When filing a manual claim, your receipt needs to show the date of purchase, the provider or merchant name, a description of the product, and the amount paid. For supplement purchases, you’ll also need to upload your Letter of Medical Necessity. The FSAFEDS program processes most claims within one to two business days after receiving the documentation, though other administrators may take longer.8FSAFEDS. File a Claim

FSA Deadlines and the Use-It-or-Lose-It Rule

Health care FSAs are use-it-or-lose-it accounts. Money left in the account at the end of your plan year is forfeited unless your employer adopted one of two IRS-permitted safety valves: a grace period or a carryover. Your plan cannot offer both.9Internal Revenue Service. Publication 969 – Health Savings Accounts and Other Tax-Favored Health Plans

  • Grace period: Your employer can extend the spending window by up to two and a half months past the end of the plan year. For a plan year ending December 31, the grace period runs through March 15. Expenses incurred during that window can still be paid from the prior year’s balance.
  • Carryover: Your employer can let you roll over up to $680 of unused funds into the next plan year (the 2026 limit for funds rolling into 2027).

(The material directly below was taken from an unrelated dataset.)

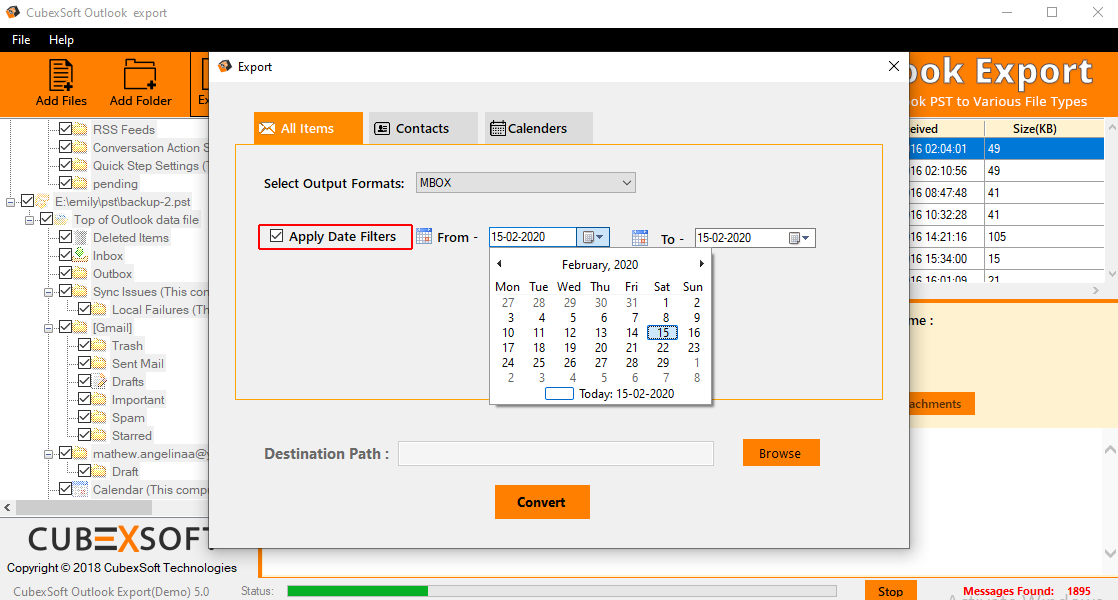Click the Add Files toolbar icon
This screenshot has width=1118, height=600.
point(61,76)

Anything above that amount is forfeited. You must re-enroll in the FSA to receive the carryover.10FSAFEDS. Message Board

The maximum you can contribute to a health care FSA in 2026 is $3,400. If you know you’ll be buying magnesium supplements throughout the year and have a Letter of Medical Necessity, factor those costs into your annual election during open enrollment. Overestimating is the bigger risk with FSAs, since surplus funds can disappear at year’s end.

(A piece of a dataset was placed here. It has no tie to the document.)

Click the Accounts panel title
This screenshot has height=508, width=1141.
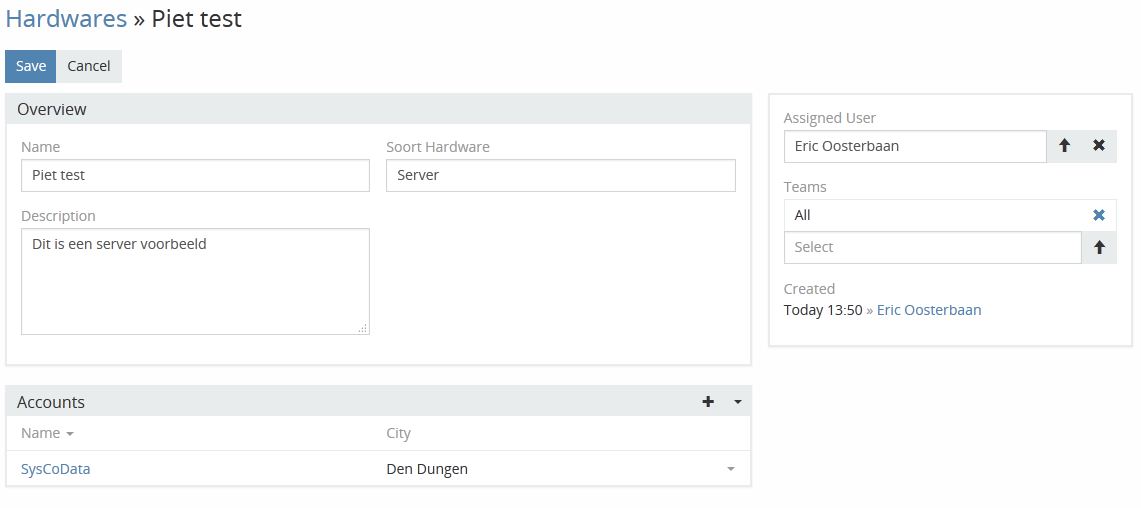click(x=51, y=402)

A separate deadline to watch is the run-out period, which some plans offer for submitting receipts after the plan year ends. A run-out period gives you extra time to file claims for expenses you already incurred during the plan year, but it does not let you make new purchases with old funds. Check your plan documents for your specific deadlines.

HSA and HRA Compatibility

The same eligibility rules that govern FSAs apply to Health Savings Accounts and Health Reimbursement Arrangements. All three account types rely on the Section 213(d) definition of medical care.1Office of the Law Revision Counsel. 26 U.S. Code 213 – Medical, Dental, Etc., Expenses That means OTC magnesium medicines work without extra documentation across all three, and magnesium supplements require a medical practitioner’s recommendation tied to a diagnosis across all three.

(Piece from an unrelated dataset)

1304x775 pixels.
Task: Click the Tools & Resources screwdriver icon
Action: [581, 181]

One important difference: the consequences of spending on non-qualified items are harsher with an HSA. If you use HSA funds for something that doesn’t meet the medical expense standard, the amount is added to your taxable income and hit with a 20% additional tax.11Office of the Law Revision Counsel. 26 USC 223 – Health Savings Accounts That penalty drops away after age 65, but before then it’s steep. FSAs handle non-qualified spending differently, since the plan administrator controls the funds and will typically deny the expense or require repayment rather than imposing a statutory penalty. Either way, buying magnesium supplements without the right documentation means you’re either paying the bill yourself or creating a tax headache.